在国外的街头卖碟片、发传单、在超市当收银员,打最底层的零工养活自己。
他也委屈过、抱怨过,不明白为什么父亲要对自己这么狠。
但日子一天天过下来,那些在寒冬里站柜台、在烈日下发传单的经历,像砂纸一样把他打磨了一遍。
偶然间,他接触到表演。
骨子里流着父母两个人的戏,一瞬间他就找到了方向。
他不顾巍子的反对,选择了退学回国,凭自己的努力考进了中央戏剧学院。
当录取通知书到的时候,巍子才知道儿子做了这个决定。
他没有多说,只是表示不会给儿子任何特殊帮助。
王杍逸也没有伸手要。在中戏的日子,他刻意避开了"巍子之子"这个标签。
别的星二代巴不得把父母的名字写在脸上,他反着来,就怕别人知道他是谁的儿子。
从幕后小角色做起,不挑戏、不浮躁,配角也全力以赴。
拍《喊·山》的时候,他深入乡村体验生活,一句一句地学当地方言,把一个乡村青年的窘迫和倔强演到了骨头里。
拍反派的时候,他不靠表情狰狞去吓人,而是往角色内心里挖,把一个恶人为什么会变成恶人的那条线挖了出来。
《日照重庆》让他走上了戛纳的红毯。
《喊山》拿了奖,还入围了多个国际电影节。
《拆弹专家1》里跟刘德华对戏,没有任何露怯。
2025年,他在《唐朝诡事录之长安县尉》里饰演韦韬,用一张冷峻的脸和一双有故事的眼睛,圈了无数粉。

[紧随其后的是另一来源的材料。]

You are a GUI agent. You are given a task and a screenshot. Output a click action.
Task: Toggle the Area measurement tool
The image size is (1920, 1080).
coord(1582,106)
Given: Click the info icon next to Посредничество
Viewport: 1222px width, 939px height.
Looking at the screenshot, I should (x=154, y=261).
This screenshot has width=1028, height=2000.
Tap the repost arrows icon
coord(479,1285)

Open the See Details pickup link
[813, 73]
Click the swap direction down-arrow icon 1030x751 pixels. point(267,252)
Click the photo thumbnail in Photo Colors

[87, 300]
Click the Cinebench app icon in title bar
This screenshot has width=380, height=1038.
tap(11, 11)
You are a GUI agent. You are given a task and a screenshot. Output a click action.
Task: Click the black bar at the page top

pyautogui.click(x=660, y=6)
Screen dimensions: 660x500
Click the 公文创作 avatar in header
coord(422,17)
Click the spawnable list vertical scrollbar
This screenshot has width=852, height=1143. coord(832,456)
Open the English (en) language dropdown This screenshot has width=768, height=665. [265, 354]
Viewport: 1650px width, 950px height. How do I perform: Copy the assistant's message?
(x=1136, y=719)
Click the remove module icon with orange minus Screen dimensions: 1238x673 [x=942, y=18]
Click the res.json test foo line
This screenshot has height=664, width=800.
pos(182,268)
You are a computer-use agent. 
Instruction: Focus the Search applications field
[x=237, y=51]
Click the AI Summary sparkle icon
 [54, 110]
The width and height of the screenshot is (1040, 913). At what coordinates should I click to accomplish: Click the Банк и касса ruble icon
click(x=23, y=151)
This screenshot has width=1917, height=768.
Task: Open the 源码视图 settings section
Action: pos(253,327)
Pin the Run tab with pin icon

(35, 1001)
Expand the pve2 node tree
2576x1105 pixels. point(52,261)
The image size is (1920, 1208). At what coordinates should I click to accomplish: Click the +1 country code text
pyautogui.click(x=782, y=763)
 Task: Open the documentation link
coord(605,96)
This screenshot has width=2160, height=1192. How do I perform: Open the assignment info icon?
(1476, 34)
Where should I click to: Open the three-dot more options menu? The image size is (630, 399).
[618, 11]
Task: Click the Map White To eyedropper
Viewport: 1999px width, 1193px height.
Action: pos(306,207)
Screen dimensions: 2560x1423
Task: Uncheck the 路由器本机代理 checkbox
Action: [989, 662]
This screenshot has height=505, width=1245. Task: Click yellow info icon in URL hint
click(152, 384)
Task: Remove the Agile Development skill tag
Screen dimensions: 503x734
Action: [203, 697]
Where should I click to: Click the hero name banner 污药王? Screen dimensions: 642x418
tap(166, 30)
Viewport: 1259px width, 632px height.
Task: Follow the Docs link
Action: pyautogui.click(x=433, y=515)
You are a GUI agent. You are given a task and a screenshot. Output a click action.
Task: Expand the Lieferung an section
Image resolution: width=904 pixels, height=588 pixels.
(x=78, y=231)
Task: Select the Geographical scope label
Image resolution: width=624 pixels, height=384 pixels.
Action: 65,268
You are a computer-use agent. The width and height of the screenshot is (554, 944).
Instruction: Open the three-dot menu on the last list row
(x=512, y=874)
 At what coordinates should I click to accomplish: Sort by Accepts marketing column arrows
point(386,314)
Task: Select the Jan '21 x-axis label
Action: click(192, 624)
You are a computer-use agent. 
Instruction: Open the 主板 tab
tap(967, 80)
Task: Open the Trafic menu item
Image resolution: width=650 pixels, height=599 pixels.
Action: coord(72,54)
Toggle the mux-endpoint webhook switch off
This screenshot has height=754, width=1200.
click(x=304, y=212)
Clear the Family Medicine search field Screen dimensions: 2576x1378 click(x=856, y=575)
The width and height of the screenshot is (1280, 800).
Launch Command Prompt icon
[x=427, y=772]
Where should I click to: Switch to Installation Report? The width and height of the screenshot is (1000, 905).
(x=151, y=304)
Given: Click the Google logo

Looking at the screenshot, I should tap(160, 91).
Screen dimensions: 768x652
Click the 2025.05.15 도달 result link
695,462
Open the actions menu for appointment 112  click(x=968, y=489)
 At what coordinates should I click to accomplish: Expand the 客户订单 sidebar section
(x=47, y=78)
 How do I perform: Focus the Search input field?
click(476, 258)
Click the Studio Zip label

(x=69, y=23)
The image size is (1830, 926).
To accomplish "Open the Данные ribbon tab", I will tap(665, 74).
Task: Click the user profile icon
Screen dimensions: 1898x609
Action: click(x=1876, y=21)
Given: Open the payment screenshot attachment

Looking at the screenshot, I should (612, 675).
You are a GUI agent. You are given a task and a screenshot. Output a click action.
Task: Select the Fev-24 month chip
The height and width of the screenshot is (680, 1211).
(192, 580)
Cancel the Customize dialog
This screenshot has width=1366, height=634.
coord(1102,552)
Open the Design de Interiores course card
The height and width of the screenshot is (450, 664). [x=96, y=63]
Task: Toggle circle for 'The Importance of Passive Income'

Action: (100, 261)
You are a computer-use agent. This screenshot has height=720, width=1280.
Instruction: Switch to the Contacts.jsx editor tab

整部剧播下来,没有任何一个观众是因为"他爸是巍子"才记住他的。
04、六十九岁,儿子是他的骄傲
2026年,巍子六十九岁了。
他现在不太接戏了,偶尔在幕后做一些工作,大部分时间都是一个人安静地待着。
他后来跟演员史兰芽有过一段五年的感情,最终也以分手收场。
至今单身独居,日子过得淡淡的。
但他的手机里,收藏着王杍逸的每一部作品。
儿子上了戛纳、儿子拿了奖、儿子跟刘德华对戏、儿子在《唐朝诡事录》里的表演被全网夸。
他从不把这些骄傲挂在嘴上。
他不像很多父亲一样到处跟人炫耀。
只是在被问起的时候,沉默了一下,然后简简单单说了一句:"他是我的骄傲。"
三十二年前在民政局门口抱着儿子大哭的那个男人,大概不会想到,兜兜转转半辈子,儿子还是走上了他曾经最不想让他走的那条路。
但这条路上,儿子走得比他自己更干净、更硬气。
对巍子来说,这比他所有拿过的奖都更值得骄傲。
儿子没成为他期待的那种"避开场风波的普通人",但儿子成了他戏里演过无数次的那种人:一个站得住的人。